Bitcoin miners are ditching hashpower for hyperscale as multibillion-dollar synthetic intelligence (AI) contracts outpay mining by a large margin, forcing a rethink of the business that secures the world’s largest cryptocurrency.
Bitcoin Mining Economics Wrestle as AI Affords Larger Returns Per Megawatt
What began as a aspect hustle has changed into a full-blown id disaster for bitcoin miners. Throughout the US and past, firms that when lived and died by hashprice at the moment are chasing AI and high-performance computing (HPC) income, the place the identical megawatt of energy can earn a number of instances extra.
The inflection level traces again to April 2024, when Bitcoin’s fourth halving slashed block rewards from 6.25 $BTC to three.125 $BTC. That minimize income in half in a single day whereas community issue stored climbing, squeezing margins into what has seemingly change into the harshest income surroundings because the early days.
In the meantime, AI confirmed up with a a lot larger checkbook. Knowledge middle workloads tied to AI fashions can generate tens of millions per megawatt. Which suggests the identical electrons all of the sudden grew to become much more useful doing one thing else. “[AI] grew to become Bitcoin mining’s greatest competitor,” crypto dealer Ran Neuner wrote this week. “If AI turns into the very best bidder for electrical energy, what occurs to Bitcoin?” Neuner requested.
Miners are making that call—rapidly. Billions in AI infrastructure contracts have already been signed by firms that when centered on bitcoin mining solely, with analysts estimating even partial conversions might unlock tens of billions extra yearly.
The deal movement reads much less like a pivot and extra like a stampede. IREN locked in a $9.7 billion settlement with Microsoft for GPU cloud providers. Hut 8 signed a $7 billion, 15-year AI information middle lease backed by Google-linked infrastructure.
Terawulf adopted with $9.5 billion in long-term contracts, whereas Cipher Mining struck a $5.5 billion cope with Amazon Internet Providers. Bitfarms went additional, asserting plans to wind down bitcoin mining totally over the following two years.
“Regardless of being lower than 1% of our complete developable portfolio, we imagine that the conversion of simply our Washington web site to GPU-as-a-Service might doubtlessly produce extra web working earnings than we have now ever generated with bitcoin mining,” Bitfarms CEO Ben Gagnon mentioned final yr.
If AI Retains Paying a Premium for Compute, the Mining Exodus Might Simply Be Getting Began
The market is responding accordingly. By late 2025, greater than 70% of main mining corporations have been already producing some income from AI infrastructure, and that share is anticipated to climb as long-term contracts come on-line.
Others body the problem in additional measured phrases. “A big underappreciated headwind for Bitcoin is the catastrophe that’s mining economics,” mentioned Quinn Thompson, CIO of Lekker Capital, arguing that the shift to AI is accelerating an already fragile dynamic.
Nonetheless, Bitcoin’s defenders aren’t dropping sleep. The community’s issue adjustment mechanism mechanically recalibrates each 2,016 blocks, decreasing mining issue when members exit and restoring profitability for many who stay.
There’s additionally a structural wrinkle usually ignored within the doom-and-gloom takes: miners are unusually well-positioned to construct AI infrastructure. Their amenities already characteristic large-scale energy connections, industrial cooling, and fiber connectivity—property that may minimize deployment timelines by as a lot as 75% in contrast with constructing new information facilities from scratch.

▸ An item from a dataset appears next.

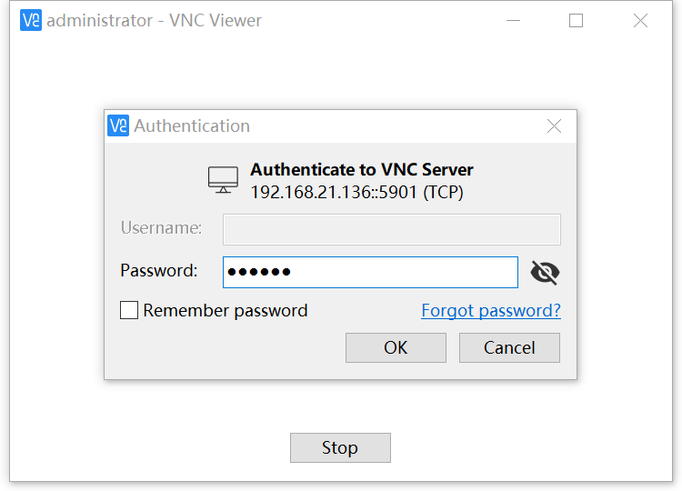Click the Authenticate to VNC Server heading
Viewport: 682px width, 491px height.
point(362,170)
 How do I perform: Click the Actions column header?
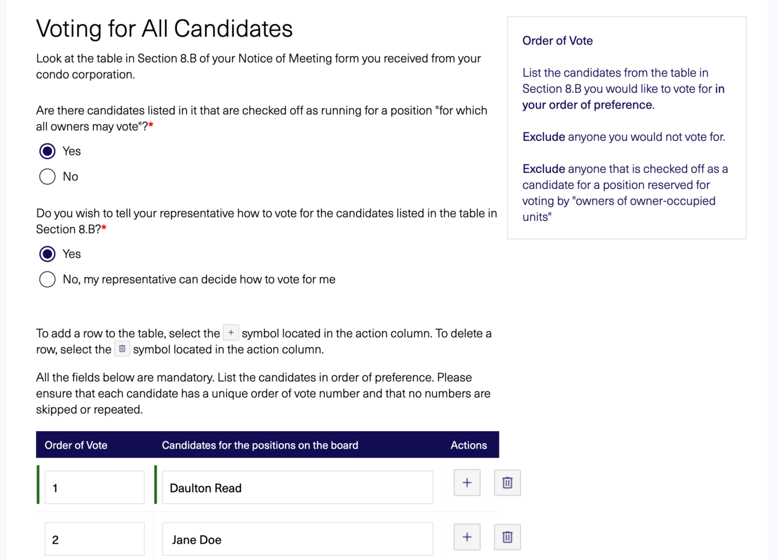click(x=468, y=445)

In different phrases, miners aren’t simply leaving Bitcoin—they’re cashing in on being early homeowners of the one factor AI desperately wants: energy.
The actual rigidity lies in what occurs subsequent. If AI continues to command premium pricing for compute, the exodus from mining might proceed, steadily decreasing Bitcoin’s safety funds over time. If AI capability overshoots demand—or if bitcoin’s value climbs sufficient to revive mining profitability—the pendulum might swing again.
For now, the business seems headed towards a cut up persona. Giant, publicly traded operators have gotten AI infrastructure suppliers with Bitcoin as a secondary enterprise, whereas smaller, energy-efficient miners proceed securing the community.
It’s much less a clear break than an uneasy coexistence—one the place Bitcoin retains ticking alongside, block by block, whilst its former champions quietly redeploy their megawatts elsewhere.
FAQ 🔎
- Why are Bitcoin miners transferring into AI infrastructure?AI workloads generate considerably greater and extra predictable income per megawatt than Bitcoin mining.
- How a lot cash is concerned within the shift to AI?Greater than $65 billion in AI infrastructure contracts have already been signed by mining firms.
- Is Bitcoin’s community safety weakening? Hashrate has declined, however the issue adjustment mechanism helps stabilize the community over time.
- Might miners return to Bitcoin later?Sure, if bitcoin costs rise or AI infrastructure earnings decline, mining might change into engaging once more.